* _Поставленная задача A_
Когда, согласно тексту о беседе Кутузова с Пюибюском, Пюибюск попал в плен?

* _Фрагмент текста_
────────

Разговор Кутузова с Пюибюском, или еще о политических мнениях Кутузова

Apr 14, 2015 20:37

Разговор Кутузова с Пюибюском, или еще о политических мнениях Кутузова

Де Пюибюск, французский интендантский офицер, попался в плен 6 ноября (русс.ст.) 1812 г.; Платов и Ермолов хорошо к нему отнеслись, Кутузов тоже. В ноябре 1812 г., между Красным и Оршей, он имел с Кутузовым примечательную беседу, которую, как и прочие свои приключения 1812 г., описал в письмах, отосланных во Францию и изданных чуть позже отдельной книгой: Puybusque L. G. Lettres sur la guerre de Russie en 1812, sur la ville de Saint-Petersbourg, les moeurs et les usages des habitans de la Russie et de la Pologne. Paris, 1816 (здесь этот разговор на с. 144-153); Ed. 2, augm. et corr. Paris, 1817 (здесь этот разговор на с. 162-171). Разница в передаче этого разговора между двумя изданиями лишь та, что в первом Наполеон, в том числе в устах Кутузова, именуется "Б....", а во втором - так, как Кутузов говорил: "Наполеон".

Русский перевод Пюибюска выходил в 1833 г. (Пюибюск М.-Л. Письма о войне в России 1812 года. Сочинение Пюибюска, генерал-обер-провиантмейстера войск Наполеоновых. М.). Этот "перевод" ужасен - он содержит множество ошибок против подлинника. Фрагмент беседы Пюибюска с Кутузовым приводил в ином переводе Тарле, но в одном месте из двух грамматически возможных его переводов он предпочел тот, который исключен по контексту предыдущих пассажей. Все это побуждает привести эту беседу заново по обоим изданиям оригинала (пагинация ниже - по первому изданию. Мы использовали некоторые выражения русского перевода 1833 г. как лучше отвечающие времени).

/144/… … Итак, Маршал Кутузов находил все преимущества в том, чтобы тянуть время, как Вы об этом недавно читали, он знал, что французская армия в Москве была плохо одета и не имела меховой одежды, что приближается сезон морозов; он был уверен, что она не сможет им сопротивляться, он хорошо знал, что она ежедневно несет потери при фуражировках и грабежах, он был осведомлен, что область, в которой она находилась, была разорена и там уже нечего было терять, - так что у него было намного больше мотивов для того, чтобы оставлять ее там слабеть, чем чтобы выгонять ее оттуда. Кроме того, он надеялся, что время, климат и подкрепление из /145/ двадцати пяти тысяч казаков, которое ему вел граф Платов, завершат ее разрушение без подвергания риску солдат.
И вот пока по всей России вооружались, письма, придуманные специально для того, чтобы их перехватили, убеждали Наполеона в обратном, а в то время как он был так плохо информирован о грозных намерениях своего противника, маршал Кутузов знал, что после того как Наполеон поселился в Кремле, его ум беспорядочно измышлял каждый день новый проект, уничтожаемый проектом следующего дня; что когда становились известны приказы, отдававшиеся им в течение месяца, в них не обнаруживалось ни предусмотрительности, ни последовательного плана, и что это просто потому, что Наполеон привязался исключительно и очень явно к мысли о мире; что невозможно было не заключить, что он действительно не оставляет себе иной надежды на спасение, чем мир.

────────

* _Поставленная задача B_
Представьте записи от строки, содержащей «Task: Open Ernesto Valverde's manager photo», до строки, содержащей «Looking at the screenshot, I should point(561,59).», включительно в виде таблицы Markdown со столбцами «№» и «Текст». Пустые строки не включайте.

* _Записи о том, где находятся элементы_

────────

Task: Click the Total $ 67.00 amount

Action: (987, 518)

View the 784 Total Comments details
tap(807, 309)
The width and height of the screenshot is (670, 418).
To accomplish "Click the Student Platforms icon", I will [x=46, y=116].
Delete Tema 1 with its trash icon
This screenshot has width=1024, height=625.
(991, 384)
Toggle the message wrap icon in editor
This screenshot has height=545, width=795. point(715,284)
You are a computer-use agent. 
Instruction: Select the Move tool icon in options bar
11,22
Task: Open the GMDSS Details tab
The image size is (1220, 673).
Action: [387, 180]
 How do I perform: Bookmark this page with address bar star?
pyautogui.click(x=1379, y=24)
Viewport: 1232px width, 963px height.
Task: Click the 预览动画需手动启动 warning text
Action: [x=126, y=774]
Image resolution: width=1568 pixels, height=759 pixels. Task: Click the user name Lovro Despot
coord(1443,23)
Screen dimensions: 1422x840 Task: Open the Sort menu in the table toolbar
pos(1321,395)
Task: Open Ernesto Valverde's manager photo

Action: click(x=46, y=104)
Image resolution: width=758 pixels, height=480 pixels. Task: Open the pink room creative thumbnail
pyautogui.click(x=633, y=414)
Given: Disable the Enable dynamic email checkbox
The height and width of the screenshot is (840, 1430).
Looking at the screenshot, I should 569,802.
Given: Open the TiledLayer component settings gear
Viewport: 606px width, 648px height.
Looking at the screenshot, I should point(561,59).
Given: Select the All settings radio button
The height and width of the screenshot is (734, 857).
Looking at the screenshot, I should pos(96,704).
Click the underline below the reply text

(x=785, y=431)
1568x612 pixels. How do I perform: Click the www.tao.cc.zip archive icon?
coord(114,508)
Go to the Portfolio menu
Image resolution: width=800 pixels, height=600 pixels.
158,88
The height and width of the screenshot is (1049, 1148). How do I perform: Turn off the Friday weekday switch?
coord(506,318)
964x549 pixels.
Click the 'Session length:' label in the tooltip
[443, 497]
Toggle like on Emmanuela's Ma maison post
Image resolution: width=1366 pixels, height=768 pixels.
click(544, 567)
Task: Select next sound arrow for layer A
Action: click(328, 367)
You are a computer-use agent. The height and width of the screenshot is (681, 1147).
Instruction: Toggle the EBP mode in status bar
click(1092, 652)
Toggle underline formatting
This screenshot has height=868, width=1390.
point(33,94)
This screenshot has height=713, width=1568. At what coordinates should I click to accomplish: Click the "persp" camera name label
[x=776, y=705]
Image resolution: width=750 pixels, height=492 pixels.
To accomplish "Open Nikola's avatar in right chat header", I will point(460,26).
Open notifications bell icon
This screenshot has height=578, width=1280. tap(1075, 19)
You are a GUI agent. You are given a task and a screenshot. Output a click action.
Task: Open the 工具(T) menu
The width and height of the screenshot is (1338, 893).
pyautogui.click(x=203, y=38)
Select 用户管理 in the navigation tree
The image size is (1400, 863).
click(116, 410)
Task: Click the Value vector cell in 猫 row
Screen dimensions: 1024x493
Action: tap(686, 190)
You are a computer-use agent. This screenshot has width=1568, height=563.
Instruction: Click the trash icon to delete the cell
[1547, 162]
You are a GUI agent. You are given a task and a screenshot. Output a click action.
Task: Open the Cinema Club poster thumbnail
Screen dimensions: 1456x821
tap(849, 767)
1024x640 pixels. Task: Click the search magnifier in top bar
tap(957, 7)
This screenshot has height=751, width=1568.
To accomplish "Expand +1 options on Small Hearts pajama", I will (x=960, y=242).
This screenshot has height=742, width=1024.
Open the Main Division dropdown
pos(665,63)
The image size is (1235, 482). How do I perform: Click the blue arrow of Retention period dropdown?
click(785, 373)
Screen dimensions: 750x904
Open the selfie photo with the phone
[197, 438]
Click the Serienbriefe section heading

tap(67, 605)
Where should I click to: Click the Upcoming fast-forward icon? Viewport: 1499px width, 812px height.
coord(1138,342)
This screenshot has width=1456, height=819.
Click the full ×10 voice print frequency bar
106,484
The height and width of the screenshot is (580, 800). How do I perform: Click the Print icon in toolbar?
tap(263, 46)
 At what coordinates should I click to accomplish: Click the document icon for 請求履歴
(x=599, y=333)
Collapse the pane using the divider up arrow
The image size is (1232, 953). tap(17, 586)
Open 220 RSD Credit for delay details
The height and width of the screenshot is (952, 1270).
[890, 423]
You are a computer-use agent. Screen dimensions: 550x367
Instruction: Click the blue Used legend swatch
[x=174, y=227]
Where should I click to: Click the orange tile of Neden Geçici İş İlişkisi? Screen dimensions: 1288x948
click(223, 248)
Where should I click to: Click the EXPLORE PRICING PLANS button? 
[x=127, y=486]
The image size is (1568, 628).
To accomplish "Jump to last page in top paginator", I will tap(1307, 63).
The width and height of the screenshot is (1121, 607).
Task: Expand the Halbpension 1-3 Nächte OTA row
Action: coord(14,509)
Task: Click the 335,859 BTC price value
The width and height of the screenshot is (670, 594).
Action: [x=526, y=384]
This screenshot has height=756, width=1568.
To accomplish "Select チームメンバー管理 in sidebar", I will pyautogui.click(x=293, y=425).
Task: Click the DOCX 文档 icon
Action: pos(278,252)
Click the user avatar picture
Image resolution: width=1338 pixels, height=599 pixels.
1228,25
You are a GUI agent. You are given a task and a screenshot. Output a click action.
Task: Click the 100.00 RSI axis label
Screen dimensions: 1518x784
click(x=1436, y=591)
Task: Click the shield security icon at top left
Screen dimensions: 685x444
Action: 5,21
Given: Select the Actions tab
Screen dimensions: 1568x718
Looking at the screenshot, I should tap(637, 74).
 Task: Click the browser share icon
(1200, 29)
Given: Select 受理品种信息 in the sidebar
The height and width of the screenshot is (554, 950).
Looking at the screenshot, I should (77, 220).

────────

* _Правильный ответ A_
6 ноября 1812 года (по русскому стилю).

* _Правильный ответ B_
| № | Текст |
|---|---|
| 1 | Task: Open Ernesto Valverde's manager photo |
| 2 | Action: click(x=46, y=104) |
| 3 | Image resolution: width=758 pixels, height=480 pixels. Task: Open the pink room creative thumbnail |
| 4 | pyautogui.click(x=633, y=414) |
| 5 | Given: Disable the Enable dynamic email checkbox |
| 6 | The height and width of the screenshot is (840, 1430). |
| 7 | Looking at the screenshot, I should 569,802. |
| 8 | Given: Open the TiledLayer component settings gear |
| 9 | Viewport: 606px width, 648px height. |
| 10 | Looking at the screenshot, I should point(561,59). |